From the introduction of the paper:

Whence came RGT? This is a good question to start with. I will try to respond, sketching the foundations of RGT in the critical exponent relations and crucial scaling concepts of Leo P. Kadanoff, Benjamin Widom and myself developed in 1963– 1966 — among, of course, other important workers, particularly Cyril Domb and his group at King’s College London, of which, originally, I was a member, George A. Baker, Jr., whose introduction of Padé approximant techniques proved so fruitful in gaining quantitative knowledge, and Valery L. Pokrovskii and A. Z. Patashinskii in the Soviet Union who were, perhaps, the first to bring field-theoretic perspectives to bear.

and from Section 3:

The 12 months from late-1965 through 1966 saw the clear formulation of scaling for the thermodynamic properties in the critical region and the fuller appreciation of scaling for the correlation functions.
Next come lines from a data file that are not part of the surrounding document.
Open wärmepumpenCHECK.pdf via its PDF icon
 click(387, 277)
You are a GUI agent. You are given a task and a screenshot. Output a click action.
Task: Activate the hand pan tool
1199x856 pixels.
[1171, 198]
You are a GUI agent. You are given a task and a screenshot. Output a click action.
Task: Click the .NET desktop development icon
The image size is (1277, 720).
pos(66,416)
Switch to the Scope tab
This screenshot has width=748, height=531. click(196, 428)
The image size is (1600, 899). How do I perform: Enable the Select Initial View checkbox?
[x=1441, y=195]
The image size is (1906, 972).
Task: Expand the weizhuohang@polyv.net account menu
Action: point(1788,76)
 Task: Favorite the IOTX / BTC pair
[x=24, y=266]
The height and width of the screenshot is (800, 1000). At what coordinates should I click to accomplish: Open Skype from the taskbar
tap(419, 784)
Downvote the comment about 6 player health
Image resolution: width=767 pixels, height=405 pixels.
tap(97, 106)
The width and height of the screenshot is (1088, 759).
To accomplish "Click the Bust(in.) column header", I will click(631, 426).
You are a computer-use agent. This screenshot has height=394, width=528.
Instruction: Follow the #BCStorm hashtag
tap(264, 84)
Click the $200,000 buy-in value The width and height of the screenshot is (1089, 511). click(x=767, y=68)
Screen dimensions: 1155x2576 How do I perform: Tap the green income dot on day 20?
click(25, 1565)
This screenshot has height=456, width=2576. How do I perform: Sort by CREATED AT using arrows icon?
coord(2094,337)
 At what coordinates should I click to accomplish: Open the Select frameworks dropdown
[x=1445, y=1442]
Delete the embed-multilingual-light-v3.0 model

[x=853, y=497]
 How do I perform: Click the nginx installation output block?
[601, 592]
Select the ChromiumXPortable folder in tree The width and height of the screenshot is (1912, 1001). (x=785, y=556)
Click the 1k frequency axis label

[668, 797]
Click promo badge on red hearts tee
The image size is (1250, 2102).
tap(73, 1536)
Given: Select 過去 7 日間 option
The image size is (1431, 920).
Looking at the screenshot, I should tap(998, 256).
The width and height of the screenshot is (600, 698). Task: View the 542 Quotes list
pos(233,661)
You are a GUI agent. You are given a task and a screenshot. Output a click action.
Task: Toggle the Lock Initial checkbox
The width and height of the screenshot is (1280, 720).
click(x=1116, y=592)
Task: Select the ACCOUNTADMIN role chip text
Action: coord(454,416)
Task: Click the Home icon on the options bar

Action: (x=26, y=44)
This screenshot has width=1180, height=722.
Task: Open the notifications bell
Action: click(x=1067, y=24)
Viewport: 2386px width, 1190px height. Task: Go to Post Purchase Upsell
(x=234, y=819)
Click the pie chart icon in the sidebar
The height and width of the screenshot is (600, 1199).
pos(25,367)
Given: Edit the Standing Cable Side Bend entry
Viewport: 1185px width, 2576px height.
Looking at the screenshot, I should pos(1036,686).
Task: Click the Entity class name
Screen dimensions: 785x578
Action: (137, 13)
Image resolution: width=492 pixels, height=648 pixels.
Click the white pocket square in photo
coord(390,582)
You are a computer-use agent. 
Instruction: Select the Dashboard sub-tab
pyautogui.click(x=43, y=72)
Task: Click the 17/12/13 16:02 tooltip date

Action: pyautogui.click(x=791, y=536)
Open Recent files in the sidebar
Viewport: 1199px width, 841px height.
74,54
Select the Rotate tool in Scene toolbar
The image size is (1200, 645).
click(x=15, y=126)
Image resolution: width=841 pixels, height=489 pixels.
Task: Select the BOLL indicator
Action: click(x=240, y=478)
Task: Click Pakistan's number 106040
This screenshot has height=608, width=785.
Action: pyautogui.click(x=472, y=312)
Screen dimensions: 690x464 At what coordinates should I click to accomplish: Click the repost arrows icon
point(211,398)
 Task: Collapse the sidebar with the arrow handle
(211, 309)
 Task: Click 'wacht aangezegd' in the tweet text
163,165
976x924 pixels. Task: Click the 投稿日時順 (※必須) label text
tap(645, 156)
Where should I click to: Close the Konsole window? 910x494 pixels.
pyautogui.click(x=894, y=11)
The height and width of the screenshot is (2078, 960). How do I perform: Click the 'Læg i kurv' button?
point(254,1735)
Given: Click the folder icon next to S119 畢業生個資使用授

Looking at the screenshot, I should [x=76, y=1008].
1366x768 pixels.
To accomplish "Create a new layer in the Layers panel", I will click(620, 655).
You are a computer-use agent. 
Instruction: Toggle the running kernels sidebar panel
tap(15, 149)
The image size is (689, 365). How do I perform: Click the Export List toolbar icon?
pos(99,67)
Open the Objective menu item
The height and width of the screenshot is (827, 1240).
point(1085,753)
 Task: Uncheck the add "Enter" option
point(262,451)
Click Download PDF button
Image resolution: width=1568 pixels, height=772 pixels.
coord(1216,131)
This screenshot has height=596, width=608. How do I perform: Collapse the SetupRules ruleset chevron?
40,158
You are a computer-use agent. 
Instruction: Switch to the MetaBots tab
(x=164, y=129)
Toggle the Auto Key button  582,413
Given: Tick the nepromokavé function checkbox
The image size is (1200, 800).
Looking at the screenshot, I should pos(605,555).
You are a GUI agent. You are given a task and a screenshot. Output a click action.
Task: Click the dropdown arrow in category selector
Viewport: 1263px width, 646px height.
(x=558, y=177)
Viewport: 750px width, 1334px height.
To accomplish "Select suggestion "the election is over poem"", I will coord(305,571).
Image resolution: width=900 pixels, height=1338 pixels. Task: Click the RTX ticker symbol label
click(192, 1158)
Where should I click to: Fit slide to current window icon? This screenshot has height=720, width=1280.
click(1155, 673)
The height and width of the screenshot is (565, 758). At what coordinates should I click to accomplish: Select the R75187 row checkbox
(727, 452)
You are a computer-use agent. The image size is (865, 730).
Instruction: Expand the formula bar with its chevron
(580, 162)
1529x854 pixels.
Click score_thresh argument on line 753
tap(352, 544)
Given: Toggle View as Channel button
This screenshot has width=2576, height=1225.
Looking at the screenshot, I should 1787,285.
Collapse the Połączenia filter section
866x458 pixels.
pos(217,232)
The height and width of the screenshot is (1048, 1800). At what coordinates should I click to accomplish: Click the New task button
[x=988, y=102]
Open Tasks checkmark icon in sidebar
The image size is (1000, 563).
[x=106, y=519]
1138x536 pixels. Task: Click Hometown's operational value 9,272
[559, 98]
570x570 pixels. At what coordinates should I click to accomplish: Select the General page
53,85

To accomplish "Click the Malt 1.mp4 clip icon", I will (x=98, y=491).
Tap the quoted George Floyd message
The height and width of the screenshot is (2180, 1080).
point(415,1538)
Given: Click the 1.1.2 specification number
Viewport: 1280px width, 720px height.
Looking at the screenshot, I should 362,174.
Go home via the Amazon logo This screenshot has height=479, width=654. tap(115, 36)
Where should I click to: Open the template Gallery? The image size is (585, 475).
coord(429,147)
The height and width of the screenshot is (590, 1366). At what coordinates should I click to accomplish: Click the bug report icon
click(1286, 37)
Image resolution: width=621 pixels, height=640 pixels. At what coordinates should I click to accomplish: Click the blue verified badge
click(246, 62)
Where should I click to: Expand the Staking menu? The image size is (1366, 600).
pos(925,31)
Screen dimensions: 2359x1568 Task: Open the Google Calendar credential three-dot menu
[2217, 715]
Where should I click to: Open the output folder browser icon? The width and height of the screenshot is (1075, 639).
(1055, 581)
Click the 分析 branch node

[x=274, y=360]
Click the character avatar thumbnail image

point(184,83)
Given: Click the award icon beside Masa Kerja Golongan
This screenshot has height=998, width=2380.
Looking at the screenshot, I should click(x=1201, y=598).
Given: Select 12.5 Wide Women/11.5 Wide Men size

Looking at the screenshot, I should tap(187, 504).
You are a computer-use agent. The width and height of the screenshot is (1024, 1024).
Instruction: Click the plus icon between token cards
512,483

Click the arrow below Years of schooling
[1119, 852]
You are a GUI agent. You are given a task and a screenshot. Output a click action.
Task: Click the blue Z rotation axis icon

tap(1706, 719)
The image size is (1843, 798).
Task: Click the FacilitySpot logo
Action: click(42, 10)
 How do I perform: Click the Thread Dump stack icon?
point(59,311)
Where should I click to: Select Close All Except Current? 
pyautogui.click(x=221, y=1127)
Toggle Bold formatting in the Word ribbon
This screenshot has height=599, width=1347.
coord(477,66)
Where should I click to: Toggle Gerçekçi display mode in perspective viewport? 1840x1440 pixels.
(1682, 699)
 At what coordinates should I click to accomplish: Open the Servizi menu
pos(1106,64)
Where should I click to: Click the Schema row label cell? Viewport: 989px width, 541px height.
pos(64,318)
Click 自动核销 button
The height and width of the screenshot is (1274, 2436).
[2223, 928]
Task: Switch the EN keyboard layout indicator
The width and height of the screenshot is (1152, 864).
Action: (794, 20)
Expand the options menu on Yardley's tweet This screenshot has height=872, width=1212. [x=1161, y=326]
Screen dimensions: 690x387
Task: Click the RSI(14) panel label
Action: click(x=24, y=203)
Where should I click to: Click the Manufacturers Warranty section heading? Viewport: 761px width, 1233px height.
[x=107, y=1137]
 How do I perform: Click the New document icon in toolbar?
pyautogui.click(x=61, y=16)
One may highlight Widom’s (1965) approach since it was the most direct and phenomenological — a bold, new thermodynamic hypothesis was advanced by generalizing a particular feature of the classical theories. But Domb and Hunter (1965) reached essentially the same conclusion for the thermodynamics based on analytic and series-expansion considerations, as did Patashinskii and Pokrovskii (1966) using a more microscopic formulation that brought out the relations to the full set of correlation functions (of all orders). Kadanoff (1966), however, derived scaling by introducing a completely new concept, namely, the mapping of a critical or near-critical system onto itself by a reduction in the effective number of degrees of freedom.

Obviously, scaling concepts in other settings can be found earlier (for example, in Kolmogorov's work on turbulence in the early 1940s).